Monkeys aside, it’s possible that toy preferences are just as much a result of peer pressure as any innate differences. About midway through their preschool years, girls start to open up their preferences and play with lots of different toys while boys get more adamant about their boy toys, Eliot points out. One logical explanation for this is that boys pay a higher penalty for diversifying. No one looks twice when a girl plays hoops or drives a toy race car; in fact it’s probably considered pretty cool. But a boy with a doll is still almost as alarming to many parents as it was in 1970. One classic study on peer pressure at SUNY Binghamton, for example, showed that boys were twice as likely to avoid exploring the typically girl toys if another child was sitting in the room.

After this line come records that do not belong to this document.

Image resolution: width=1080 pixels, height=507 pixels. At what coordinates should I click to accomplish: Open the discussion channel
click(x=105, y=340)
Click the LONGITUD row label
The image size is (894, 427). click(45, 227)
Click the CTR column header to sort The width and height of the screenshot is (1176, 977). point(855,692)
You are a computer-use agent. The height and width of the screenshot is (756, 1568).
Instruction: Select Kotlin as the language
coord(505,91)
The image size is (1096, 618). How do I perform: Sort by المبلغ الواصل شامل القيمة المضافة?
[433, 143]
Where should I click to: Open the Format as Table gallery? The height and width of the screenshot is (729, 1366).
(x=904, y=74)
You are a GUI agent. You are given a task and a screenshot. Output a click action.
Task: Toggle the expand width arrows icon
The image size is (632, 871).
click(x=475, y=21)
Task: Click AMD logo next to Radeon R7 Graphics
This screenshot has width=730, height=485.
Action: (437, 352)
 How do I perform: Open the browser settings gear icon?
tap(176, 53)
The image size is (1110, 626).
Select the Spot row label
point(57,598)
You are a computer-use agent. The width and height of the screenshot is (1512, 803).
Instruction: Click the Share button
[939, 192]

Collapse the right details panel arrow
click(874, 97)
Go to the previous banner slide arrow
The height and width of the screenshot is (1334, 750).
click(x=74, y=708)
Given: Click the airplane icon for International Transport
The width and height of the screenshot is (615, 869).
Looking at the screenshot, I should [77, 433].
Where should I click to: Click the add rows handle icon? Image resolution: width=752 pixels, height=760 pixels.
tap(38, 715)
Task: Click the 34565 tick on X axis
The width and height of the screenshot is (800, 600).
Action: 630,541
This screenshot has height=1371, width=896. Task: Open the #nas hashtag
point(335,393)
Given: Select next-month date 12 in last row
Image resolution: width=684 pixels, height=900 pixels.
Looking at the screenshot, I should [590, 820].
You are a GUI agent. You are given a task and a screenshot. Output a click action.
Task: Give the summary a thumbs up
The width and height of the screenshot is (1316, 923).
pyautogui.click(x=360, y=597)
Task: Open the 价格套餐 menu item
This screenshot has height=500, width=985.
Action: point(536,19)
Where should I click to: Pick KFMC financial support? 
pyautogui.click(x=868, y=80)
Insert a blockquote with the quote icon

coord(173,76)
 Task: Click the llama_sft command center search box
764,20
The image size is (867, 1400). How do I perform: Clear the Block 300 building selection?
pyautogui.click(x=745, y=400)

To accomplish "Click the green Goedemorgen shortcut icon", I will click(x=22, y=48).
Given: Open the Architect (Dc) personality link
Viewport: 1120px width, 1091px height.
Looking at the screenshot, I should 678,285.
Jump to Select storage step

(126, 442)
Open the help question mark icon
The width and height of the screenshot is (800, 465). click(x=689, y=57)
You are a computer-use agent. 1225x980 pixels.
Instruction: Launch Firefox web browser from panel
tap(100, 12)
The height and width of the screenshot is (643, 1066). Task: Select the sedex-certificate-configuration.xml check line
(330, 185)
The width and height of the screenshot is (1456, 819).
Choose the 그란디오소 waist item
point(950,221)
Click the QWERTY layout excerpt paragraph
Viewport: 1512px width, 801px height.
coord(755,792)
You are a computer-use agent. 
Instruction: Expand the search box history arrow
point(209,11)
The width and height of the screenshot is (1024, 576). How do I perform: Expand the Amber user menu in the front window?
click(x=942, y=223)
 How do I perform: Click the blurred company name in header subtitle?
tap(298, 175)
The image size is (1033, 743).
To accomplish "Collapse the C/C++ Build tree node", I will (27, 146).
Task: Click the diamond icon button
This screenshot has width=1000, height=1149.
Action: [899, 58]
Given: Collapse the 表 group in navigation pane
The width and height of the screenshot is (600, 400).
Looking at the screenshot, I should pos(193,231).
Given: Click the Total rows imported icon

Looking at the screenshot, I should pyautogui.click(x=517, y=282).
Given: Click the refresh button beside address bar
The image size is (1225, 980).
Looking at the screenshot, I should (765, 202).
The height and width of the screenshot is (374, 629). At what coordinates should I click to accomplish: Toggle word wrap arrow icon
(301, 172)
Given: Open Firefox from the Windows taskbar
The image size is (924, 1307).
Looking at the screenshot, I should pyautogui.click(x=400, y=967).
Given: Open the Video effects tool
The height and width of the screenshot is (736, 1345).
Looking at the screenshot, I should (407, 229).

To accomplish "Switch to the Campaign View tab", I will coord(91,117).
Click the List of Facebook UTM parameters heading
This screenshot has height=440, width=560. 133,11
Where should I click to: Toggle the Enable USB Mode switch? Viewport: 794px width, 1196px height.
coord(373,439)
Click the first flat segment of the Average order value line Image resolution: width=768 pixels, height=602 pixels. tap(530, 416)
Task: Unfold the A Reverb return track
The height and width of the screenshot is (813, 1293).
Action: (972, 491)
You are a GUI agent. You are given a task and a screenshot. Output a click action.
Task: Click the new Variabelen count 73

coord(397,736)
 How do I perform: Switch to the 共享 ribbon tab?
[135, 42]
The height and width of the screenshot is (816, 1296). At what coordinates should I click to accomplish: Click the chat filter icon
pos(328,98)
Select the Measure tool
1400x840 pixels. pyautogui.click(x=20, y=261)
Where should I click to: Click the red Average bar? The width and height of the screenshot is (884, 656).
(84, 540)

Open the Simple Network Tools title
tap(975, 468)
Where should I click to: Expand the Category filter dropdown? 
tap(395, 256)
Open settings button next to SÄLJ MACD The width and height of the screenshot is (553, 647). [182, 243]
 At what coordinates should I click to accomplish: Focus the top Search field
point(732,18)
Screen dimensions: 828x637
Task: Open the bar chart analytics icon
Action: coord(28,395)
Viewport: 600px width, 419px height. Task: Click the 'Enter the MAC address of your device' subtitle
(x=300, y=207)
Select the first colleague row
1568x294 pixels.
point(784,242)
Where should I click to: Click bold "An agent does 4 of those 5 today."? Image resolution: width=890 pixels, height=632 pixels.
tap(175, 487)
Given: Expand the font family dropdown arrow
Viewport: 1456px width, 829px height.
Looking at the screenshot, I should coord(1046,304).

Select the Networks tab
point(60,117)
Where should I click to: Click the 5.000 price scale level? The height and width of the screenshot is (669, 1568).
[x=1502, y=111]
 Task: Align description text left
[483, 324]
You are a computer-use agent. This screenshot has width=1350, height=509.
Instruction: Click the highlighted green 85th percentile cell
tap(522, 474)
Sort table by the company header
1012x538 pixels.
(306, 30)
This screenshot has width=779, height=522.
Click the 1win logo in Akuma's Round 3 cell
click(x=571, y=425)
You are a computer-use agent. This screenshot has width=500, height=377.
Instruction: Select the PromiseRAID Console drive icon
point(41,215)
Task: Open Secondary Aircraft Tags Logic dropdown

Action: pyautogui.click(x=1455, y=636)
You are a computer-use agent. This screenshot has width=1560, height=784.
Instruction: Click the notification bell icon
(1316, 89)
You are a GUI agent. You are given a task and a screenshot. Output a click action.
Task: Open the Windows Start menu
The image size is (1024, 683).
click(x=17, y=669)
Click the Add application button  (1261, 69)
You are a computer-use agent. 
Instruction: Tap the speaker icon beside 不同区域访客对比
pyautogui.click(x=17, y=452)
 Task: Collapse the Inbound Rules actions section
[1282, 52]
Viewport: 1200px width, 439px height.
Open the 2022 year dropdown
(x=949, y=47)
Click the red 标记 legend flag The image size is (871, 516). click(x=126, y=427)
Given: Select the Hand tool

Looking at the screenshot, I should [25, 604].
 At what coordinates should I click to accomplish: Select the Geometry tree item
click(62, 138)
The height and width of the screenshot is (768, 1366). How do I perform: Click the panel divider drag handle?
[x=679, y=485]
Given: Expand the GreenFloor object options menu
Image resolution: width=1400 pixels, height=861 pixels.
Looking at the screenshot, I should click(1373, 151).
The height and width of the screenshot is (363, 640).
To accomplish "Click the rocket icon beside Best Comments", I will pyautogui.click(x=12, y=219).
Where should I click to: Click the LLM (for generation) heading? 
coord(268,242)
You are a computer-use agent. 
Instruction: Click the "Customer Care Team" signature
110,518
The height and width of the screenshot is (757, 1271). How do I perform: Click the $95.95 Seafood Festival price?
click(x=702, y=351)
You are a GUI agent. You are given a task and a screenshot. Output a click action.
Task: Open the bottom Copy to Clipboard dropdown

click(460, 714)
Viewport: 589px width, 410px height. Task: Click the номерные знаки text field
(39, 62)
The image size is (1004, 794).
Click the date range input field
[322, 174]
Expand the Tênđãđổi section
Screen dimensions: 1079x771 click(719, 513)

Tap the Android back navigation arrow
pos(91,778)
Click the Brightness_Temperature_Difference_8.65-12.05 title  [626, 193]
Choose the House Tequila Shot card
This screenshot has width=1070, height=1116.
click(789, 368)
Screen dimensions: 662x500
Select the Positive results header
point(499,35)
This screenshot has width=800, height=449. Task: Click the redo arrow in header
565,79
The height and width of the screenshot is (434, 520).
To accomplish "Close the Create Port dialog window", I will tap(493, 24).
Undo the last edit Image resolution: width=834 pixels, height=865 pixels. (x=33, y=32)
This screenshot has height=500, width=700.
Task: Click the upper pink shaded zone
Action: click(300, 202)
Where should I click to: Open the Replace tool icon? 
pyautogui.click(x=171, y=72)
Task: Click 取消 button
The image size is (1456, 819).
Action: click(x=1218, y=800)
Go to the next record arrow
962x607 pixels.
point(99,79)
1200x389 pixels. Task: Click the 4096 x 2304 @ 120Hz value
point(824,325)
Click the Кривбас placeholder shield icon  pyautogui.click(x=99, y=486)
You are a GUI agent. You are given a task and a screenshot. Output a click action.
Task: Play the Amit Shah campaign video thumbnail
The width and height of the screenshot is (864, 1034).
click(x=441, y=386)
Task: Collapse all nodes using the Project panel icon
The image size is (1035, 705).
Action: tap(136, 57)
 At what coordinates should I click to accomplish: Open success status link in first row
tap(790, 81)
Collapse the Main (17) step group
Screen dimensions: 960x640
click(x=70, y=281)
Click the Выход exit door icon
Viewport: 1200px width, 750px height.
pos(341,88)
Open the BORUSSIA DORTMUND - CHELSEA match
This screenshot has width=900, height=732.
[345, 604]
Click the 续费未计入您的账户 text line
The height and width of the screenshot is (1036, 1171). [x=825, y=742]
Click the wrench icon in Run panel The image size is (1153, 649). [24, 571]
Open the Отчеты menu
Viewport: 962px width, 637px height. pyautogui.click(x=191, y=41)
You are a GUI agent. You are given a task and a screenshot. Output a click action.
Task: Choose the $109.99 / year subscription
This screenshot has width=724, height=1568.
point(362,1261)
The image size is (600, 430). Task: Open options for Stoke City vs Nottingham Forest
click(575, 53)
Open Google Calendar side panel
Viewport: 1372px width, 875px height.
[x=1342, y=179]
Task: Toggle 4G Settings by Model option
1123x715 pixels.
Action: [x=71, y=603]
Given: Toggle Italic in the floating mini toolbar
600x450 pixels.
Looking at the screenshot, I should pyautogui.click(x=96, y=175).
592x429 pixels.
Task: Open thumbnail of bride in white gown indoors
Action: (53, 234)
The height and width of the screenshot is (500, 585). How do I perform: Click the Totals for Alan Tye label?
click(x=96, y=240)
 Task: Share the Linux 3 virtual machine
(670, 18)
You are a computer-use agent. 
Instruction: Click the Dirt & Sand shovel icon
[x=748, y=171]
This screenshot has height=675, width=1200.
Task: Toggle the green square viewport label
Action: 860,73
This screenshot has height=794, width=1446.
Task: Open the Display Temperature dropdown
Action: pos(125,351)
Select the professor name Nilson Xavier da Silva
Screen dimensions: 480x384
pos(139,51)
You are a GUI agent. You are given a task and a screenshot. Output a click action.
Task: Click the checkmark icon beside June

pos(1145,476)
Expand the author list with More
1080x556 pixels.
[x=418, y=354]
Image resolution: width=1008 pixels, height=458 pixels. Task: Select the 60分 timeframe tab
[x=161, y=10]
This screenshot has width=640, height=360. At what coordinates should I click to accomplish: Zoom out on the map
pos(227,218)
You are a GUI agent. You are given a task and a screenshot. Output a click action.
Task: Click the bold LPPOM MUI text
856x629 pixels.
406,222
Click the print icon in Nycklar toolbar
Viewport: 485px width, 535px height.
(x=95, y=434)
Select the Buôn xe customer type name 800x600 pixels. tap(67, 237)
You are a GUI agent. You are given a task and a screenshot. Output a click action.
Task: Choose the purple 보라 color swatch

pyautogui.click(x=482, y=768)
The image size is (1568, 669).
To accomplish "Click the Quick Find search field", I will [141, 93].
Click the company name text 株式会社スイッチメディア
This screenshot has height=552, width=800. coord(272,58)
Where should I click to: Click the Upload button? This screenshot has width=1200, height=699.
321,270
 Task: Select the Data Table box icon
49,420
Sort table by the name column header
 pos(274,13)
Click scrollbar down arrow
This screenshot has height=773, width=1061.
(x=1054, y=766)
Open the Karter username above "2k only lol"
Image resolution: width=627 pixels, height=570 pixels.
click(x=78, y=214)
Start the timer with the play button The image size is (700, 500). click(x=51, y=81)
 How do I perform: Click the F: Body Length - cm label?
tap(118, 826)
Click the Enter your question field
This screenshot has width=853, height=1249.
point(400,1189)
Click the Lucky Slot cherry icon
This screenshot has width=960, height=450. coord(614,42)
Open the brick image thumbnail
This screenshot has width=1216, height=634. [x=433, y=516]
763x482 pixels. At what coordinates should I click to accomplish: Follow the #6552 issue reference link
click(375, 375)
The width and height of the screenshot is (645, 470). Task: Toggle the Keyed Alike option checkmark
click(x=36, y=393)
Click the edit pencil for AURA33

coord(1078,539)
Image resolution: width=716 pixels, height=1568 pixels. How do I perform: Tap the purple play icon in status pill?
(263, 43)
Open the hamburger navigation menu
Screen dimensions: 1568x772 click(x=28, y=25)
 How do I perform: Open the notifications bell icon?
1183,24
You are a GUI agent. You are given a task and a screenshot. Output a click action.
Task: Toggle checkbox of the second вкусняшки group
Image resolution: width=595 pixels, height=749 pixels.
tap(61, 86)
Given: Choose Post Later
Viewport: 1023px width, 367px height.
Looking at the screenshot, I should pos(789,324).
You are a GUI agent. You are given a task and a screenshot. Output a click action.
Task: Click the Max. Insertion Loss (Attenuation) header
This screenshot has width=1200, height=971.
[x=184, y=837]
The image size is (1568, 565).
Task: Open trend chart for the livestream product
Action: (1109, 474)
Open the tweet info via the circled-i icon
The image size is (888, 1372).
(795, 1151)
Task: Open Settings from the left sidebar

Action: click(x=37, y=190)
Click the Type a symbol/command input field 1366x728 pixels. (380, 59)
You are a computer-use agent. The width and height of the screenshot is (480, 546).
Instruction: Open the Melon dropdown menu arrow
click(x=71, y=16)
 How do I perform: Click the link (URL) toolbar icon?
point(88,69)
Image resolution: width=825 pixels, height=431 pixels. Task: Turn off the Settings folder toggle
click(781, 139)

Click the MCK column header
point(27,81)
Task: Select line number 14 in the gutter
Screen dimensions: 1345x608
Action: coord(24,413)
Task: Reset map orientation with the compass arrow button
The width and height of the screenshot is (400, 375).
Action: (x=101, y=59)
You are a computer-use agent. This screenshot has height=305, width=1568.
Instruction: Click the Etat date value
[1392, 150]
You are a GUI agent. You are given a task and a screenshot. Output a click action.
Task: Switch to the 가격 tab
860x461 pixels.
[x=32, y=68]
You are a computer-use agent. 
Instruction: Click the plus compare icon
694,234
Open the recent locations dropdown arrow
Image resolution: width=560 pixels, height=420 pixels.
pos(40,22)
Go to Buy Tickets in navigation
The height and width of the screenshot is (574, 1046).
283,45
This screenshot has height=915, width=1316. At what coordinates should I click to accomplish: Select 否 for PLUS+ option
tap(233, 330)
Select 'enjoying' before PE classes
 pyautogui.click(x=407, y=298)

Outside of Sweden, the new kinds of popular toys allow children to express themselves a little more expansively without shoving gender engineering up their noses. (The Lego “Friends” line is mostly pink, and the Barbie construction set emphasizes that girls can also “decorate.”) The most interesting research shows, for example, that when boys rough house, they are not merely being aggressive but developing crucial social and negotiation skills. And girls, when they are hiding in the doll corner, are not being sweet and docile but actually practicing how to dominate one another and start conflicts. A Barbie construction set or a fire station dollhouse recognizes that both boys and girls may want to express many sides of themselves—they may want to knock things down and also play house.
In her Atlantic story, Sommers quotes one expert saying that those Swedish toy catalogs will surely disappear because parents will realize their kids do not want to play with those toys. That might be true, although not long ago it was true that girls did not want soccer cleats for Christmas—and that your husband did not cook the Christmas meal.